When it looked like one of my problems was actually acute migraines, I was urged to keep a migraine and food diary to look for possible triggers. Alcohol, especially wine, is a known triggers. Nitrates, nuts, cheese. All on the list. So is chocolate. Bobblehead give up chocolate? No problem. I am not too thrilled with chocolate and enjoy it but if I had to give it up, no problemo!

Oh, and coffee.


Give up coffee? What, are you out of your friggin' mind?!?

Actually, give up caffeine. Yup, coffee is on the short list for know triggers. The problem is caffeine is also on the short list for migraine treatments. Yes, you are damned if you do and damned if you do not.

Caffeine is a wonderful drug. It is the most consumed drug in the word according to National Geographic (the joys of countless hours reading whatever is around while waiting for doctors or lab tests). It is naturally in many foods and added to many others.

Caffeine is a vasoconstrictor. It is unusually good at slight raises of blood pressure and temporary feelings of alertness and euphoria. It is often added in over-the-counter and even prescription pain killers. It is linked to decreases in heart disease and even breast cancer. It has not terrible addictive properties. It is almost impossible to overdose on.

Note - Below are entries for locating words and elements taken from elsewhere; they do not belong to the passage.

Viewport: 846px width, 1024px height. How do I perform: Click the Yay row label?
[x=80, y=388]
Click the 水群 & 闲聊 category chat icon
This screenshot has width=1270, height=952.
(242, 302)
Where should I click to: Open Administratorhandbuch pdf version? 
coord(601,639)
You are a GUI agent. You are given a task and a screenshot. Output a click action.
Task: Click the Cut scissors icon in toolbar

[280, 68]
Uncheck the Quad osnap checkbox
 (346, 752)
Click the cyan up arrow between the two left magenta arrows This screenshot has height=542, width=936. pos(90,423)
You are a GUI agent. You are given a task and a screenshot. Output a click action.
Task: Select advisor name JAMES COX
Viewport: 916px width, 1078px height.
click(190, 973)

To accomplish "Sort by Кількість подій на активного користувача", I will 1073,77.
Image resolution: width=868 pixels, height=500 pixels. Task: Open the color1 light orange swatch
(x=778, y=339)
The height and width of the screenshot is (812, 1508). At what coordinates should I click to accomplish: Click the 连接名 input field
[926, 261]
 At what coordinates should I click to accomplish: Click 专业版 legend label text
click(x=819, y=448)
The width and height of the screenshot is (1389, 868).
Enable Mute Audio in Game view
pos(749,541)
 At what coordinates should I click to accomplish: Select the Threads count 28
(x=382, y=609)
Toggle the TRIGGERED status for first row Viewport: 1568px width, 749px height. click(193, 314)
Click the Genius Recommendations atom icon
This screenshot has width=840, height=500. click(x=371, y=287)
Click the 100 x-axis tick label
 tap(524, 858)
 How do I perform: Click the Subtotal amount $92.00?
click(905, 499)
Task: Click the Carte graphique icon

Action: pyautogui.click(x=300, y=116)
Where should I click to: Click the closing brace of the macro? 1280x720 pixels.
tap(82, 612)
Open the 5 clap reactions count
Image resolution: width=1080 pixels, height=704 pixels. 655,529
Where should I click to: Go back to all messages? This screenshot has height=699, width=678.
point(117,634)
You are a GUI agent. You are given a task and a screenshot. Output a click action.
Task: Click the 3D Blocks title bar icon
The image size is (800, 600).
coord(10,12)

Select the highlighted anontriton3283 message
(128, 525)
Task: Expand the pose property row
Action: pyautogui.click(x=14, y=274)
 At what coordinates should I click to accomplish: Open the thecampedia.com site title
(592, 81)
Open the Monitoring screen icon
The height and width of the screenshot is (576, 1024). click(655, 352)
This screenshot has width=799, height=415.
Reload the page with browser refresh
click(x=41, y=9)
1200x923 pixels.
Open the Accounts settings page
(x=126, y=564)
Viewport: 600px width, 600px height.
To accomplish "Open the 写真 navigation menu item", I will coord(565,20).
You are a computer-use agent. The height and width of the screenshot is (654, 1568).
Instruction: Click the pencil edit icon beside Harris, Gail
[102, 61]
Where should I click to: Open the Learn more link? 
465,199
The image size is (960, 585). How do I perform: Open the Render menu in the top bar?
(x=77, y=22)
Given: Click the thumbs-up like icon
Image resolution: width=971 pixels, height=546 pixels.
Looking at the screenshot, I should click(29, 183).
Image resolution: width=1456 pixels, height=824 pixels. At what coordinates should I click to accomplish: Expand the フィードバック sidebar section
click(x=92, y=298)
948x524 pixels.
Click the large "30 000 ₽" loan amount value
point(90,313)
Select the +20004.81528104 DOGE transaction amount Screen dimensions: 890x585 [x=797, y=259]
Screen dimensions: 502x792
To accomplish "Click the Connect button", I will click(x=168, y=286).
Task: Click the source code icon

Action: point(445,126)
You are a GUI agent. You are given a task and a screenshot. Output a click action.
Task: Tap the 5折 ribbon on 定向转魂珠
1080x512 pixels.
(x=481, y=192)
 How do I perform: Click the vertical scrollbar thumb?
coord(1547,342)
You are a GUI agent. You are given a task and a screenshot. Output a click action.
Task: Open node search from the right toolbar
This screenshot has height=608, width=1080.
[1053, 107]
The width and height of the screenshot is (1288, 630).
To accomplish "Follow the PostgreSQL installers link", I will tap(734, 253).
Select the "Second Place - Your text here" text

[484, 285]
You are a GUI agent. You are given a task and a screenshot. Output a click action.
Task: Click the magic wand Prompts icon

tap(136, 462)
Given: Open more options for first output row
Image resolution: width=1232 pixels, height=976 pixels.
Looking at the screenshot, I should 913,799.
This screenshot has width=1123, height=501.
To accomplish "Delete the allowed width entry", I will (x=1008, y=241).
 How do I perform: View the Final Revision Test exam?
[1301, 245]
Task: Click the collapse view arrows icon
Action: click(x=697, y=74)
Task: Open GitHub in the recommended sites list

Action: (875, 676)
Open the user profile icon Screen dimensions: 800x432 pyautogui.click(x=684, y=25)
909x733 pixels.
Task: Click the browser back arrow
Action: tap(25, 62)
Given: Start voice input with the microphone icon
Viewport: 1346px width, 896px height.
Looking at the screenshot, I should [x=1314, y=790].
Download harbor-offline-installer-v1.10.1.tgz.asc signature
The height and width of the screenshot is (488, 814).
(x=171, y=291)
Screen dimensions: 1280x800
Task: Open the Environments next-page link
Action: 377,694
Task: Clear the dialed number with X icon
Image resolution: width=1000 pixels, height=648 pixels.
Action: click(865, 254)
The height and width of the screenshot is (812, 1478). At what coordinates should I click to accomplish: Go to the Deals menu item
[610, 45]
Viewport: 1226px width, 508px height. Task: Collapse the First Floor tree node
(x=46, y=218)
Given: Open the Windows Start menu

Flip side: It leeches magnesium from your body. Migraine sufferers often have a magnesium deficiency and this in itself is considered a trigger. The raises in blood pressure, while not usually a strain on the heart, is a strain on the vascular system and can increase the chance of stroke. The alertness (hold, I gotta take a sip of coffee....Hmm, that is better), is temporary and one usually "crashes" once the drug wears off. High doses lead to jitters. One does get addicted to caffeine. And, as in most addictions, withdrawal from caffeine leads to more jitters and irritability (like Bobblehead in the morning without his coffee). These lead to a problem well known to migraine sufferers: the rebound headache. Take a vasoconstrictor, go off, allow the veins and arteries to widen allowing more blood flow into certain areas quickly, add withdrawal symptoms, and, well, he's down for the count! More on caffeine and migraines here.

So, what do you do?

Go back to the original advice: keep a food and migraine diary. I did. I showed no correlation at all to anything I ate or drank with my headaches. Mine were always associated with stress, physical triggers (low blood sugar, fatigue, low atmospheric barometric pressure, flashing lights, people that pissed me off...okay, not that last one, but I did want to count that and get disability to keep from going to work!), and rotational motion sickness.

As for coffee...hold on, my cup is empty and I need a refill.